Question

Sketch the graph of $$f$$.$$f(x)=\log _{3}(3 x)$$

Answer

**step1** Understanding the function

The given function is $$f(x) = \log_3(3x)$$. This is a logarithmic function. A logarithm answers the question: "To what power must a base be raised to get a certain number?". In this case, the base is 3.

**step2** Simplifying the function using logarithm properties

We can simplify the function using a property of logarithms: $$\log_b(MN) = \log_b(M) + \log_b(N)$$.
Applying this property to our function:
$$f(x) = \log_3(3x) = \log_3(3) + \log_3(x)$$
We know that $$\log_b(b) = 1$$. So, $$\log_3(3) = 1$$.
Therefore, the function can be rewritten as:
$$f(x) = 1 + \log_3(x)$$.
This means that for any value of x, we find the logarithm of x to the base 3, and then we add 1 to that value.
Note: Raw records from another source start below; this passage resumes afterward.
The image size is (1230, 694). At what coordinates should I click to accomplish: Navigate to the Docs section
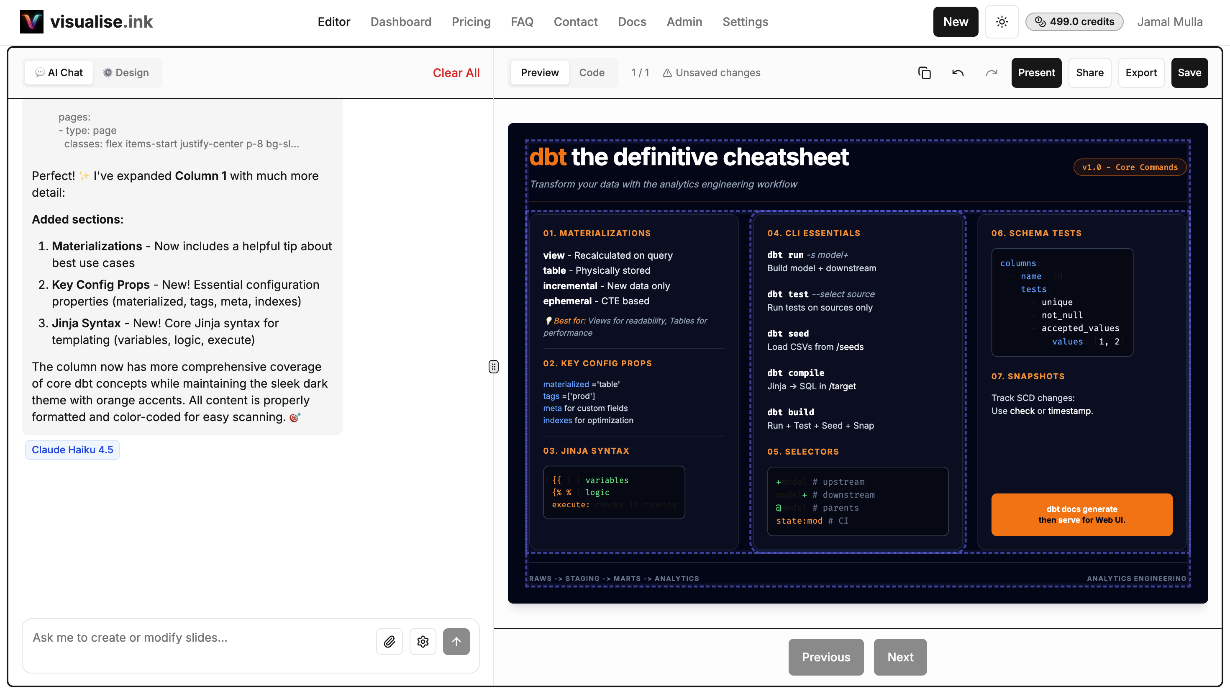tap(632, 21)
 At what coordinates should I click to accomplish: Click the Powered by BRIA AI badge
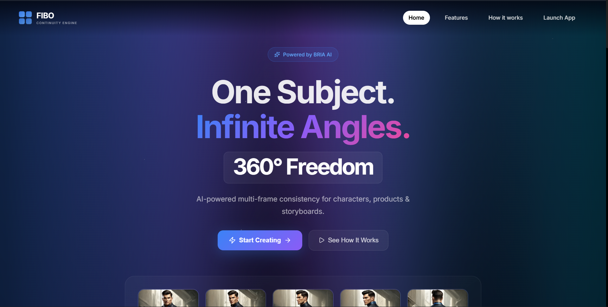tap(303, 54)
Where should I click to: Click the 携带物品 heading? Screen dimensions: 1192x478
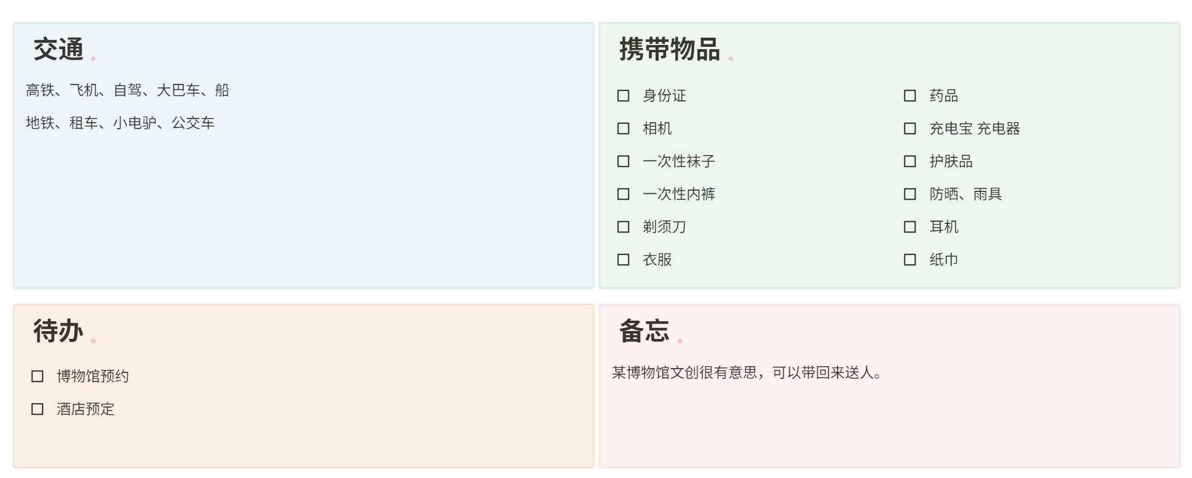point(669,50)
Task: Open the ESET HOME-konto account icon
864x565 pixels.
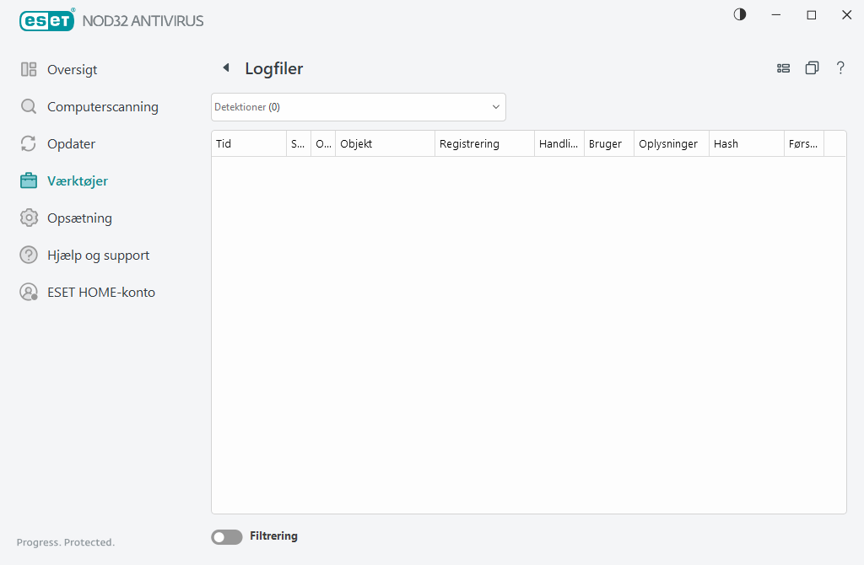Action: (x=29, y=292)
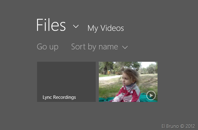Go up one folder level
The width and height of the screenshot is (198, 130).
point(48,47)
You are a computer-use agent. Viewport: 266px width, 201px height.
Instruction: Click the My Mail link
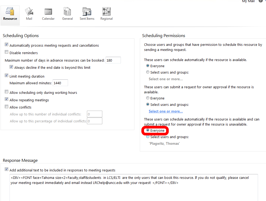(x=248, y=1)
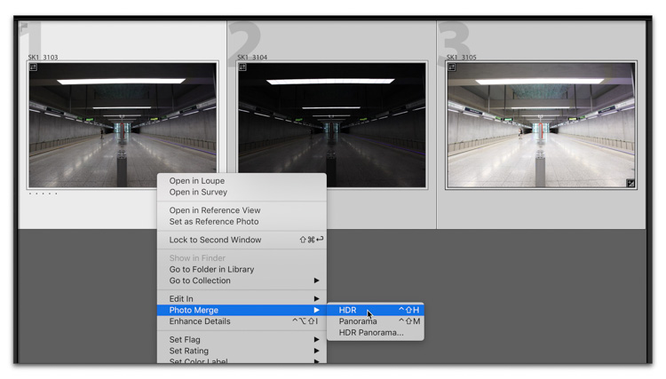Click the bottom-right badge on SK1_3105 thumbnail

click(630, 184)

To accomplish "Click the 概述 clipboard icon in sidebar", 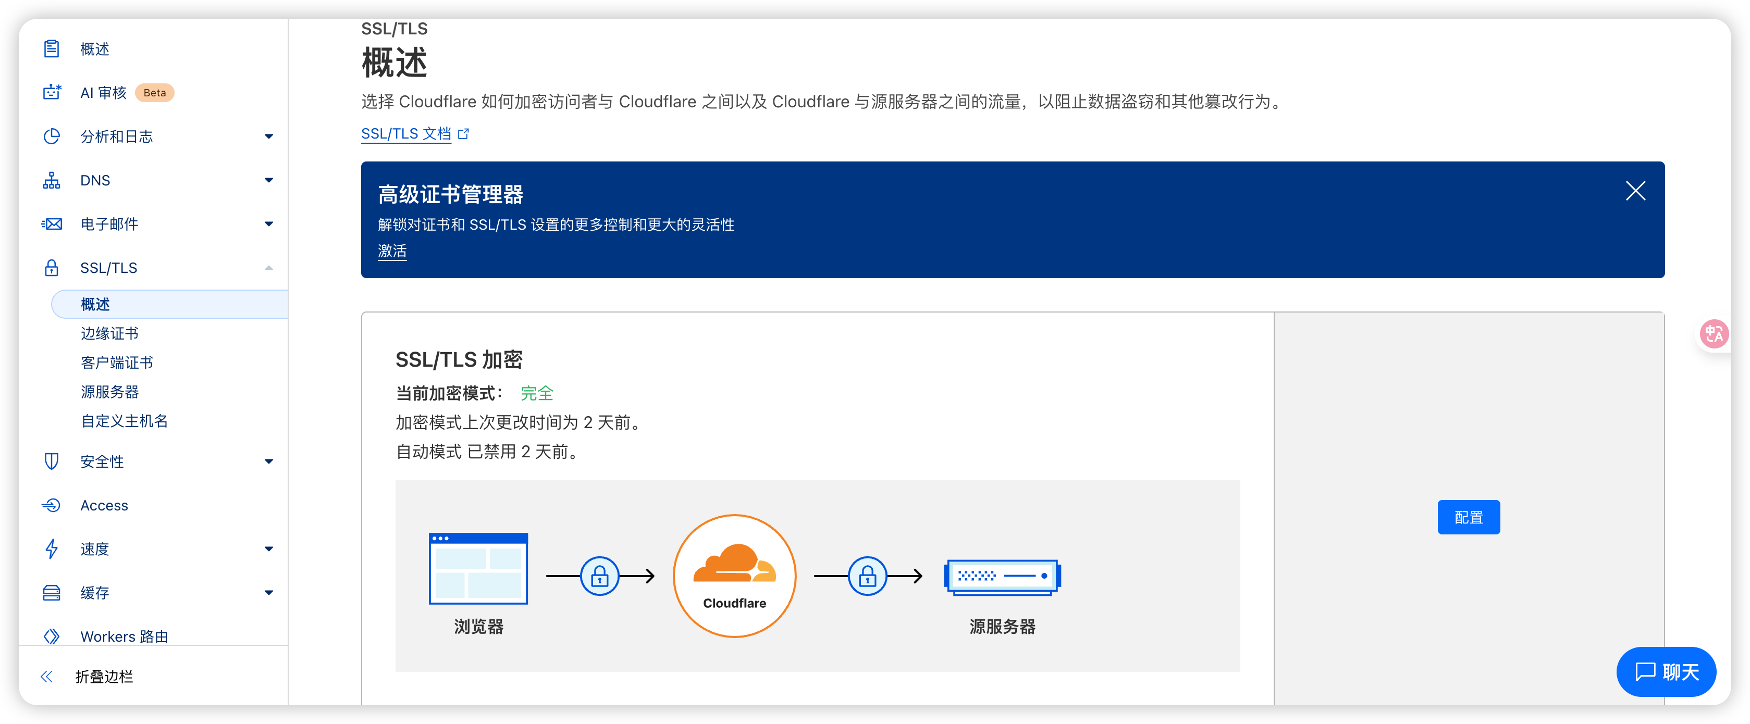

**step3** Determining the domain of the function

For a logarithm to be defined, the number inside the logarithm (the argument) must be positive. In our function, the argument is $$x$$.
So, $$x$$ must be greater than 0 ($$x > 0$$). This means the graph will only appear to the right of the y-axis.

**step4** Finding key points for sketching the graph

To sketch the graph, we can find some points that the graph passes through. We choose values for $$x$$ that make $$\log_3(x)$$ easy to calculate.
1. Let $$x = 1/3$$:
$$f(1/3) = 1 + \log_3(1/3)$$
To find $$\log_3(1/3)$$, we ask: "What power do we raise 3 to get $$1/3$$?" Since $$3^{-1} = 1/3$$, then $$\log_3(1/3) = -1$$.
So, $$f(1/3) = 1 + (-1) = 0$$.
This gives us the point $$(1/3, 0)$$. This is where the graph crosses the x-axis.
2. Let $$x = 1$$:
$$f(1) = 1 + \log_3(1)$$
To find $$\log_3(1)$$, we ask: "What power do we raise 3 to get 1?" Since $$3^0 = 1$$, then $$\log_3(1) = 0$$.
So, $$f(1) = 1 + 0 = 1$$.
This gives us the point $$(1, 1)$$.
3. Let $$x = 3$$:
$$f(3) = 1 + \log_3(3)$$
To find $$\log_3(3)$$, we ask: "What power do we raise 3 to get 3?" Since $$3^1 = 3$$, then $$\log_3(3) = 1$$.
So, $$f(3) = 1 + 1 = 2$$.
This gives us the point $$(3, 2)$$.
4. Let $$x = 9$$:
$$f(9) = 1 + \log_3(9)$$
To find $$\log_3(9)$$, we ask: "What power do we raise 3 to get 9?" Since $$3^2 = 9$$, then $$\log_3(9) = 2$$.
So, $$f(9) = 1 + 2 = 3$$.
This gives us the point $$(9, 3)$$.

**step5** Describing the shape of the graph

As $$x$$ gets closer and closer to 0 (from the positive side), the value of $$\log_3(x)$$ becomes a very large negative number. For example, if $$x = 1/9$$, $$\log_3(1/9) = -2$$, so $$f(1/9) = 1 - 2 = -1$$. This means the graph goes downwards very steeply as it approaches the y-axis ($$x=0$$). The y-axis acts as a vertical line that the graph gets infinitely close to but never touches. As $$x$$ increases, the value of $$f(x)$$ also increases, but it does so more and more slowly. The graph continues to rise as $$x$$ increases, without any upper limit, but it flattens out.

**step6** Sketching the graph

To sketch the graph, we plot the points found in Step 4: $$(1/3, 0)$$, $$(1, 1)$$, $$(3, 2)$$, and $$(9, 3)$$.
Draw a coordinate plane with an x-axis and a y-axis. Label units on both axes.
Mark the calculated points on the coordinate plane.
Then, draw a smooth curve that connects these points. The curve should start very low and close to the positive y-axis (as $$x$$ approaches 0 from the right), pass through the plotted points, and continue upwards and to the right, becoming gradually flatter as $$x$$ increases.